▸ **Instructions to follow**
Edit everything from the line containing "Click the Status column header" down to the line containing "Action: point(18,34)": replace "Viewport" with "Display" and keep everything else the same.

▸ **Dataset excerpts**

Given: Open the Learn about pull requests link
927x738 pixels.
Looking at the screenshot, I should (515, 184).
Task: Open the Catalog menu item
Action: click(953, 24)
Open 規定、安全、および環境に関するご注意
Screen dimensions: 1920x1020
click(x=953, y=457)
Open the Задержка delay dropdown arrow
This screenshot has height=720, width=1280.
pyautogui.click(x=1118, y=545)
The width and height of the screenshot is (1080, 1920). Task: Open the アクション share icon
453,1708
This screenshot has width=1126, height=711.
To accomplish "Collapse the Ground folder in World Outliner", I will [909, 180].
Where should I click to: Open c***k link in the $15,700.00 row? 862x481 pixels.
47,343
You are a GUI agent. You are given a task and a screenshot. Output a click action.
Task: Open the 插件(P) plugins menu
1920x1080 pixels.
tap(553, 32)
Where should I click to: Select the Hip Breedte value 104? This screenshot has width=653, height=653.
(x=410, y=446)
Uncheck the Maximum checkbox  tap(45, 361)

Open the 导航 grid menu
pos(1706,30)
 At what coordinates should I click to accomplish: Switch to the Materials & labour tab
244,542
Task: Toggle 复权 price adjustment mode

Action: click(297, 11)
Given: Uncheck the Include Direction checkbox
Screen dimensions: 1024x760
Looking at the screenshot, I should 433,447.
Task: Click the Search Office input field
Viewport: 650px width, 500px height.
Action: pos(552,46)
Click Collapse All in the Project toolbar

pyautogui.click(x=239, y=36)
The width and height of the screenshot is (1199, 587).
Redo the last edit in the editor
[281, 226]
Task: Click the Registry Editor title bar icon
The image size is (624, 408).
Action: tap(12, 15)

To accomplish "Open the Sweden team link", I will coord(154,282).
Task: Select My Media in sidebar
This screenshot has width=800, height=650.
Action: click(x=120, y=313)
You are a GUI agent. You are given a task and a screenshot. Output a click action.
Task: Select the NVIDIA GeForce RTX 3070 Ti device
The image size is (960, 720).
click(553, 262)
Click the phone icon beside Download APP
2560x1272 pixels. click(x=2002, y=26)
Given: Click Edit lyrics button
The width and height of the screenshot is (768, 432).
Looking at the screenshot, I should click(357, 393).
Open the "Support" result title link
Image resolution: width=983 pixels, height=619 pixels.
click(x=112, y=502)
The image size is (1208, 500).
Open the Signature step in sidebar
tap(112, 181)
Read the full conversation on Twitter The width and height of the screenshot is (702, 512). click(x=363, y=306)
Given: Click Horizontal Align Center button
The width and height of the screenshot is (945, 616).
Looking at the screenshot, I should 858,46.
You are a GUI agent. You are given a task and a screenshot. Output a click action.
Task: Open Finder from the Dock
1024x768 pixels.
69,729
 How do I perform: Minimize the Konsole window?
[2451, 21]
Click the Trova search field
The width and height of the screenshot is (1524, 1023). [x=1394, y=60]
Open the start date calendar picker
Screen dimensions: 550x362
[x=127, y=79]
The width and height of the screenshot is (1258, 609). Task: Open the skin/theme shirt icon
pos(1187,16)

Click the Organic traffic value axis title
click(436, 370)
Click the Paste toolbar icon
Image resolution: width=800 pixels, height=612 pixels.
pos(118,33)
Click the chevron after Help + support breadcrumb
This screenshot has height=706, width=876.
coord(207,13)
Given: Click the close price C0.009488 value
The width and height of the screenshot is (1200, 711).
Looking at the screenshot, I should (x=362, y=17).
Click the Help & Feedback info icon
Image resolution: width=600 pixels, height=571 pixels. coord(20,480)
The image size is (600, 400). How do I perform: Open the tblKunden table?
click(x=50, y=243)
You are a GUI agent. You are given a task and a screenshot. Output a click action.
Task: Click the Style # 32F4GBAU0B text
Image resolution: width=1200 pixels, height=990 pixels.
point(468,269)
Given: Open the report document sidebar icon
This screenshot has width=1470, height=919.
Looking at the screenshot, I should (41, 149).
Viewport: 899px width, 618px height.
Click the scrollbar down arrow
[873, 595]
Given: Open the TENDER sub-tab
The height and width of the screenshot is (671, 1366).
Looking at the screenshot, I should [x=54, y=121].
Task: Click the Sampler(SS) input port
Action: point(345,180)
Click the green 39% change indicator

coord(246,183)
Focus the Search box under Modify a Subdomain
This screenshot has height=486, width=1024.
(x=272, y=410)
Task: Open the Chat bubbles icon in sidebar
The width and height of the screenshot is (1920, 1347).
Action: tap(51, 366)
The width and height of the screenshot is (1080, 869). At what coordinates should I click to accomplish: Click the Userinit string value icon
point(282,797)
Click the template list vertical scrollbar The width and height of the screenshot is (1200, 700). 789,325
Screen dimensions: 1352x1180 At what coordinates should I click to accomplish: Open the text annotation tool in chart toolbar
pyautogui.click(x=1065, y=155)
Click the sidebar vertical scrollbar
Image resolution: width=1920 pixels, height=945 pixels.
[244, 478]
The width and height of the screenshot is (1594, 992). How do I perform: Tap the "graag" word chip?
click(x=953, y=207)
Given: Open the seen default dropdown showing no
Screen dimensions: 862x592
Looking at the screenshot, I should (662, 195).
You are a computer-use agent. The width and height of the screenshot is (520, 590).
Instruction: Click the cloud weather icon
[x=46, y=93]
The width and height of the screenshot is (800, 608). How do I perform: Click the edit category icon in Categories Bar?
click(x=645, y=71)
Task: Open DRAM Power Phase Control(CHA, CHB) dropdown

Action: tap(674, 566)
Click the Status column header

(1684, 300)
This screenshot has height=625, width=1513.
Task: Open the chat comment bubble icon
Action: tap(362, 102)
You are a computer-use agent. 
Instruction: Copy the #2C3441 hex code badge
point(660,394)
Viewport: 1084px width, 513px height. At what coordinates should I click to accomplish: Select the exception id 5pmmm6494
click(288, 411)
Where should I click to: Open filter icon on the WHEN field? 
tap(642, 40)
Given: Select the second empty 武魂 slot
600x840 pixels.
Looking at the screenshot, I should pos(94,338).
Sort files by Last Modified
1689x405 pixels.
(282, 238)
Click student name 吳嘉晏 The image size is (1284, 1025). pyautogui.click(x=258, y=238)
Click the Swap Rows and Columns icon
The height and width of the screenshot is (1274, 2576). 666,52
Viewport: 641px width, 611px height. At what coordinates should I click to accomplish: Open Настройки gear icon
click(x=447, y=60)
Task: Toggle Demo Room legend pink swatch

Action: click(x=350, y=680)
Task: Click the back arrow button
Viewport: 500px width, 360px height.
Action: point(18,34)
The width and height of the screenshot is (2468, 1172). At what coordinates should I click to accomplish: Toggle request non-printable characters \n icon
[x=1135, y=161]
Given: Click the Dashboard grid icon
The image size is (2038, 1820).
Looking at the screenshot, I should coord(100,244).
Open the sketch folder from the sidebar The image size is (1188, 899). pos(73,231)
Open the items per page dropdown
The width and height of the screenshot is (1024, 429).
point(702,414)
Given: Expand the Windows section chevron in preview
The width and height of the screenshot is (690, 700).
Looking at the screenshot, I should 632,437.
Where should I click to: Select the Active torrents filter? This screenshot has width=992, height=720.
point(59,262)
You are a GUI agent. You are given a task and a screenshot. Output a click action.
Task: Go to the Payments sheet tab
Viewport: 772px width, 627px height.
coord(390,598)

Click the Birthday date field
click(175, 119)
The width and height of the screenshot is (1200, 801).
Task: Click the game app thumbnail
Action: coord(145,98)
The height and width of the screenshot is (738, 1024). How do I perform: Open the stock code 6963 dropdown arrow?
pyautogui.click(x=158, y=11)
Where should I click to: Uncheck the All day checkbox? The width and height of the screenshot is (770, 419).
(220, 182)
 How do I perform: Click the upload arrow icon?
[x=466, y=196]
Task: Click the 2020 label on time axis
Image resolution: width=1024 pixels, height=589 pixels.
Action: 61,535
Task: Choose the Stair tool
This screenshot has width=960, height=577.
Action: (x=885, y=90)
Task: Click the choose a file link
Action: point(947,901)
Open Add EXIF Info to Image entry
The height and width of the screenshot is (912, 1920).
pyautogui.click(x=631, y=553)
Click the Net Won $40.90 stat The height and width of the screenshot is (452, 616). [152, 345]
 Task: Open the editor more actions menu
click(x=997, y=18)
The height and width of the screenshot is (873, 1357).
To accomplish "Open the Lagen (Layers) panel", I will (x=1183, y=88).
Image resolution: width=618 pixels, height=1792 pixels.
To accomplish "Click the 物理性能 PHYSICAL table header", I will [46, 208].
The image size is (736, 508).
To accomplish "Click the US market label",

▸ **Answer to the task**
Click the Status column header

(1684, 300)
This screenshot has height=625, width=1513.
Task: Open the chat comment bubble icon
Action: tap(362, 102)
You are a computer-use agent. 
Instruction: Copy the #2C3441 hex code badge
point(660,394)
Display: 1084px width, 513px height. At what coordinates should I click to accomplish: Select the exception id 5pmmm6494
click(288, 411)
Where should I click to: Open filter icon on the WHEN field? 
tap(642, 40)
Given: Select the second empty 武魂 slot
600x840 pixels.
Looking at the screenshot, I should pos(94,338).
Sort files by Last Modified
1689x405 pixels.
(282, 238)
Click student name 吳嘉晏 The image size is (1284, 1025). pyautogui.click(x=258, y=238)
Click the Swap Rows and Columns icon
The height and width of the screenshot is (1274, 2576). 666,52
Display: 641px width, 611px height. At what coordinates should I click to accomplish: Open Настройки gear icon
click(x=447, y=60)
Task: Toggle Demo Room legend pink swatch

Action: click(x=350, y=680)
Task: Click the back arrow button
Display: 500px width, 360px height.
Action: point(18,34)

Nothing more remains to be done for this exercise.